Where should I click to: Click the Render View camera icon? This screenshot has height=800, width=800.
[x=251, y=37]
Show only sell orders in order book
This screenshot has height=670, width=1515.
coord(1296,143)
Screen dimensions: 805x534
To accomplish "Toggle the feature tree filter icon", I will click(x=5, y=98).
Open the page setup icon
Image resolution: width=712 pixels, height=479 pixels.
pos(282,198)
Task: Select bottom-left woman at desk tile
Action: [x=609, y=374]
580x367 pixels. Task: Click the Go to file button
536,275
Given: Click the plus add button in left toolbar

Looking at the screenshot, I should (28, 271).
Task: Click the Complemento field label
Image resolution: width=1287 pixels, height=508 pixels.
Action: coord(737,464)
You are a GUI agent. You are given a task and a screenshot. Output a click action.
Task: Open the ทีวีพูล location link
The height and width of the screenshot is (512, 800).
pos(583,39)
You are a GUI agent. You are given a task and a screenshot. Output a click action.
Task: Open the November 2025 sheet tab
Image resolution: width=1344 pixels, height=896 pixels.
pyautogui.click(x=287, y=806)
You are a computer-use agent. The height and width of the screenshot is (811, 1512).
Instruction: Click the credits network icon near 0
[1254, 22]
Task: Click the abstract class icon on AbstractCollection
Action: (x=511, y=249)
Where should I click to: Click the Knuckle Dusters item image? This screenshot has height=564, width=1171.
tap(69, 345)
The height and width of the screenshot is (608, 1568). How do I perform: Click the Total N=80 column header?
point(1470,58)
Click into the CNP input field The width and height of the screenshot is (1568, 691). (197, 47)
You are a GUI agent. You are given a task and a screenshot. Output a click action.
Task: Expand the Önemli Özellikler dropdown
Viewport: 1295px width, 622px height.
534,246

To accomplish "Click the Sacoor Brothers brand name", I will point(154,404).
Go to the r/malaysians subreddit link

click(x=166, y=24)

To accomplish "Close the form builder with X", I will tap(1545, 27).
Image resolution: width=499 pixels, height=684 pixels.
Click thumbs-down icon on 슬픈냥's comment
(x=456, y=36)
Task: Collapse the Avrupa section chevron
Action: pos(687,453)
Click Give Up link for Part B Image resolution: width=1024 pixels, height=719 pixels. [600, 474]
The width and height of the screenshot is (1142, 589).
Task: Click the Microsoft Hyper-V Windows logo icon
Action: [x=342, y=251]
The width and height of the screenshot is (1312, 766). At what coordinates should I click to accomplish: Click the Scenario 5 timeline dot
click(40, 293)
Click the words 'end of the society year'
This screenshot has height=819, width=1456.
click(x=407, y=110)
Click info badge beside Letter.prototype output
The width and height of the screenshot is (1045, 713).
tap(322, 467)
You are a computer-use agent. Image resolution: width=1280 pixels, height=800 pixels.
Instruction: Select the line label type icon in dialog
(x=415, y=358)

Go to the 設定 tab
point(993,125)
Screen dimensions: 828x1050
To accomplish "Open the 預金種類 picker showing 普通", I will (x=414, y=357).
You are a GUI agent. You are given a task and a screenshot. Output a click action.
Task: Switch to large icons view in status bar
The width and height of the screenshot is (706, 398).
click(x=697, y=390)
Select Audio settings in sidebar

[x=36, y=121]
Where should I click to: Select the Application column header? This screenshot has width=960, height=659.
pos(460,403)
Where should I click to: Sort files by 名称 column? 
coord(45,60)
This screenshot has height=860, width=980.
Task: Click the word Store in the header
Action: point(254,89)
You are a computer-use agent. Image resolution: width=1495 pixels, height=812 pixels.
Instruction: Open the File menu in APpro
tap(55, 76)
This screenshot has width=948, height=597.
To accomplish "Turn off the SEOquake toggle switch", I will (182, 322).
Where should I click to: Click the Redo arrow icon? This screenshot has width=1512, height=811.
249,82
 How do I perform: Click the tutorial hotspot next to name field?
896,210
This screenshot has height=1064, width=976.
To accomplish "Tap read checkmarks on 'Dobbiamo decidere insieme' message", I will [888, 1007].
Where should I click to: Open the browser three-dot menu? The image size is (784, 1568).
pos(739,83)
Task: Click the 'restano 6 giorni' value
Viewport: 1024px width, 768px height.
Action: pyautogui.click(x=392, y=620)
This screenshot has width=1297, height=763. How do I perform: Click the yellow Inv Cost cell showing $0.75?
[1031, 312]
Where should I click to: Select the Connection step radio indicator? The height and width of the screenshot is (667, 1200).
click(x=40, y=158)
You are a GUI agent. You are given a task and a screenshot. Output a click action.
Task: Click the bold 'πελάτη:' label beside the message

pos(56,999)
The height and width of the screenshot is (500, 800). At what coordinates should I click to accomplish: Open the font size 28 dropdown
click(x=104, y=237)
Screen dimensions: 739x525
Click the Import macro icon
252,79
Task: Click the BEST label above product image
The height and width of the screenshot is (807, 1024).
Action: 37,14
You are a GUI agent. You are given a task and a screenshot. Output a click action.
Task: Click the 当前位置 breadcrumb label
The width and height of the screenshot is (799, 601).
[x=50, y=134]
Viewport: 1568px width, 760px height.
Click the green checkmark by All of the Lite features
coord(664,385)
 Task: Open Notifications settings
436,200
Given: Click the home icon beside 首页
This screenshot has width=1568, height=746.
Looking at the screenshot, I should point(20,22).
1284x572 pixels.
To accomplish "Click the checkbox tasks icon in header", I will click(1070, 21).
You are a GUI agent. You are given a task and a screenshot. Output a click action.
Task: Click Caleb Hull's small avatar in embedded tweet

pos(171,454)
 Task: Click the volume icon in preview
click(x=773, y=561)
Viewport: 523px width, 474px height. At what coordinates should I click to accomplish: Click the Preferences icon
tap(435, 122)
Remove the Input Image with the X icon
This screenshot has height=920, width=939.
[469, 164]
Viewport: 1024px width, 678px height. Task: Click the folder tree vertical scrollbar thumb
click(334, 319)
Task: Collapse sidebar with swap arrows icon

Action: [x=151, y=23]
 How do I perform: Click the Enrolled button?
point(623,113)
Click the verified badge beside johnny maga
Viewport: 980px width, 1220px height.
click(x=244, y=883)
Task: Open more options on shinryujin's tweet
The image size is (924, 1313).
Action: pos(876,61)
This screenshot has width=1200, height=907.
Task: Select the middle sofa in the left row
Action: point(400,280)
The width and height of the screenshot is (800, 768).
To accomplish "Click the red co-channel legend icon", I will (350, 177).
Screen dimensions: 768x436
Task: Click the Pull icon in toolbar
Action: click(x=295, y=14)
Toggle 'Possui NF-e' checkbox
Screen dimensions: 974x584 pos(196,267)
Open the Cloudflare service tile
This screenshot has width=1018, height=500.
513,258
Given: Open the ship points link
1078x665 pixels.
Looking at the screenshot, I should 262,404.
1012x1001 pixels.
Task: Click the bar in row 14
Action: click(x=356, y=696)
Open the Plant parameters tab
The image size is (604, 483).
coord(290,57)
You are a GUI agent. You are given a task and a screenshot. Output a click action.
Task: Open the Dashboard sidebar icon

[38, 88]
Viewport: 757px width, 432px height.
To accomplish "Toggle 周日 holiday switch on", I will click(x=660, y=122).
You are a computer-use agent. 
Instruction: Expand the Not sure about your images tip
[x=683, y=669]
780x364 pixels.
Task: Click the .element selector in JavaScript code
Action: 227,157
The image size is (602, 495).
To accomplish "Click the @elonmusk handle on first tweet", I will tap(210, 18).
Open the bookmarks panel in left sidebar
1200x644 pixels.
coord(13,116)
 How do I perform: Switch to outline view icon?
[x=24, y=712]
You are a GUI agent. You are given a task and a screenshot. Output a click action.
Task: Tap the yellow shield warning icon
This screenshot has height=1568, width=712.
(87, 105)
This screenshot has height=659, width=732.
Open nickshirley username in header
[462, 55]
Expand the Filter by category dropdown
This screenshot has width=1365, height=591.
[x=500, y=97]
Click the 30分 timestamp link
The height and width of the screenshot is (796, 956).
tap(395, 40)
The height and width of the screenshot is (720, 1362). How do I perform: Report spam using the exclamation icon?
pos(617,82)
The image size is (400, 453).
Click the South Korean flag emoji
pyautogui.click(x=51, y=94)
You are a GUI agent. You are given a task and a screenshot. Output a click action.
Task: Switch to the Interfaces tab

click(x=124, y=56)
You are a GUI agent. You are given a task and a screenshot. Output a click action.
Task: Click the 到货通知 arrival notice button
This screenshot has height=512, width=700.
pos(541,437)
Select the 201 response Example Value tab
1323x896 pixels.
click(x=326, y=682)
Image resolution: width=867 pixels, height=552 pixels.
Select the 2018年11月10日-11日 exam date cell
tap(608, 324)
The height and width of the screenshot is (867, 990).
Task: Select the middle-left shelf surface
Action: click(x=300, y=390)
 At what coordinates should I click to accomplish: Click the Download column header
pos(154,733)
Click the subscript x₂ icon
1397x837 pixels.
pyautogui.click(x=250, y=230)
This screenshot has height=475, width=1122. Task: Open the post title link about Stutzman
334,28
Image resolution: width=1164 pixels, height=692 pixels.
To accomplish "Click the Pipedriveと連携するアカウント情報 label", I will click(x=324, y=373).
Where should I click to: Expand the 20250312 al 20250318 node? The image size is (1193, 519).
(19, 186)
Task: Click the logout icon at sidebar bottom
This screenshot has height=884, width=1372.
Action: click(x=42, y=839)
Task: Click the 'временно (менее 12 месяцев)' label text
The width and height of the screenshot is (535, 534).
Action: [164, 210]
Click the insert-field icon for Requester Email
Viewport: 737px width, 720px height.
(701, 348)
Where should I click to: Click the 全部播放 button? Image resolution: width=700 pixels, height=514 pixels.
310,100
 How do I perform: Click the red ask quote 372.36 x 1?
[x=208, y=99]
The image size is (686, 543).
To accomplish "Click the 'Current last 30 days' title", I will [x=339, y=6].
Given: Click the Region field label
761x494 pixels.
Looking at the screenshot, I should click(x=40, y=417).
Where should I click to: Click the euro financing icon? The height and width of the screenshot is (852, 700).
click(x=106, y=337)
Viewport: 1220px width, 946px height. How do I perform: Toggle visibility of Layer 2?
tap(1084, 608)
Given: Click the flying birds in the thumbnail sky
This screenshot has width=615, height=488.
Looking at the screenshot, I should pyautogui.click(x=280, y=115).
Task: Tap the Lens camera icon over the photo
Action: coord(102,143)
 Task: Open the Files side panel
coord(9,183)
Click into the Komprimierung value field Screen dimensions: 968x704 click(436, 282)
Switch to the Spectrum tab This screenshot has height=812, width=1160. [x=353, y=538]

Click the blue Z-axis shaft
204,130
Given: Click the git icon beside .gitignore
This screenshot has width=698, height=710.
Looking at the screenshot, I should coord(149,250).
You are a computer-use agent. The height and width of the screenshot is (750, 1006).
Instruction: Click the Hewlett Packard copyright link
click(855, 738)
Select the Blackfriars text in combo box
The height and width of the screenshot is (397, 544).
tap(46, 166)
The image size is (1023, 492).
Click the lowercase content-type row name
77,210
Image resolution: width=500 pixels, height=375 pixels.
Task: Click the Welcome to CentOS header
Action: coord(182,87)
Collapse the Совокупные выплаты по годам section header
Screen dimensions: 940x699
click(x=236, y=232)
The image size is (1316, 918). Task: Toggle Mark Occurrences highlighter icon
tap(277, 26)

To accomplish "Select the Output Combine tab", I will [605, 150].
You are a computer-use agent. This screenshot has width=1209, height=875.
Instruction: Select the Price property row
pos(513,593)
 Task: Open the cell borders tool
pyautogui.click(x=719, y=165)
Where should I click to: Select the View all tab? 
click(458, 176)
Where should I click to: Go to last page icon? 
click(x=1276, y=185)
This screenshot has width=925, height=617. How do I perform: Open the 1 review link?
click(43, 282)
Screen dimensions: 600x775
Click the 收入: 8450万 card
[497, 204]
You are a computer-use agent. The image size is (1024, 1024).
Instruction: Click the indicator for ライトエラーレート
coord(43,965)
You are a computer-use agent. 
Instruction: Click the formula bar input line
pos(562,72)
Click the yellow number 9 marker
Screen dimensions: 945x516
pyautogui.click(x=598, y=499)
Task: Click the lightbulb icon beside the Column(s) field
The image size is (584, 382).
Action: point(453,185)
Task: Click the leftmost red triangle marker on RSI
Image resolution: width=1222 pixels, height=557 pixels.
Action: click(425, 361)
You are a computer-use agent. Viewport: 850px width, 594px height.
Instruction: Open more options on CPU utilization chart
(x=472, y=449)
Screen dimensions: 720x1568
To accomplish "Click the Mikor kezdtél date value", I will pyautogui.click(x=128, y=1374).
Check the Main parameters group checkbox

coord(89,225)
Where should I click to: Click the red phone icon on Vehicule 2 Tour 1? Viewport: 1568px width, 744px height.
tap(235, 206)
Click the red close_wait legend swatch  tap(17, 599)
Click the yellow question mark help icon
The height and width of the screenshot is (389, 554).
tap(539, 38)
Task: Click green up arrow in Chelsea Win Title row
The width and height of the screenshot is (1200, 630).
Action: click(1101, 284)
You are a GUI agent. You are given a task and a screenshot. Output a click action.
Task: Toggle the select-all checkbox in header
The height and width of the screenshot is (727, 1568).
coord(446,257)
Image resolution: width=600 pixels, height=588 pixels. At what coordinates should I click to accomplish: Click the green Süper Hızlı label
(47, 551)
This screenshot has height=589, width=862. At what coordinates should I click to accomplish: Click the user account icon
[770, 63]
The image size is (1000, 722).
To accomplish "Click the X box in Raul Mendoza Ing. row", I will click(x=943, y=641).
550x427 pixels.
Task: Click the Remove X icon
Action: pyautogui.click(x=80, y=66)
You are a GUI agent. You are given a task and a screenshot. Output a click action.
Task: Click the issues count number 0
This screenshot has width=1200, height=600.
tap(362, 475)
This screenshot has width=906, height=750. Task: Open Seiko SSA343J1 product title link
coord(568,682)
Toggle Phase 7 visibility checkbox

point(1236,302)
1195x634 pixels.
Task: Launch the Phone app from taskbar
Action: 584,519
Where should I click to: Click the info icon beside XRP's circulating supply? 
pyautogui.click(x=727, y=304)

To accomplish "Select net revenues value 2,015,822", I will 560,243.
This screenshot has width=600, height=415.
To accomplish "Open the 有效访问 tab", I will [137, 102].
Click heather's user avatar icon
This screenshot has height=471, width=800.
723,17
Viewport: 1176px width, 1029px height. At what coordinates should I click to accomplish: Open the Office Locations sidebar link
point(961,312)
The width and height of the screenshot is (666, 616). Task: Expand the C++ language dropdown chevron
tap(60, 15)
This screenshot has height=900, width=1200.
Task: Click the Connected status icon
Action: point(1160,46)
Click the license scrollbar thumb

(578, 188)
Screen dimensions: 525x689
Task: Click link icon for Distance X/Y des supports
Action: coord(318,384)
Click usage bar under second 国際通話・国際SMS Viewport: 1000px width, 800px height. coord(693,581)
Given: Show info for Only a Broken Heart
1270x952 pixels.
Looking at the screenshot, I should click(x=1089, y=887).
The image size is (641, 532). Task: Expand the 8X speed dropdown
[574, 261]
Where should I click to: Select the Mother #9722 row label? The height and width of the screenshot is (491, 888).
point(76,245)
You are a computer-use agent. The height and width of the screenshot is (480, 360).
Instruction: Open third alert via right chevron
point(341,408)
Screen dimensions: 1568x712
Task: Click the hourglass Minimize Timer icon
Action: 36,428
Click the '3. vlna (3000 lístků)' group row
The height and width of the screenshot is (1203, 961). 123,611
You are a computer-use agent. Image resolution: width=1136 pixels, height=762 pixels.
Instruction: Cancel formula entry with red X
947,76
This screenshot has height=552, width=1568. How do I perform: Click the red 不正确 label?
________________________
The number of lines in the entries holding the word "into" is what is needed. Supply that number only.

**EXERCISE RESPONSE:** 2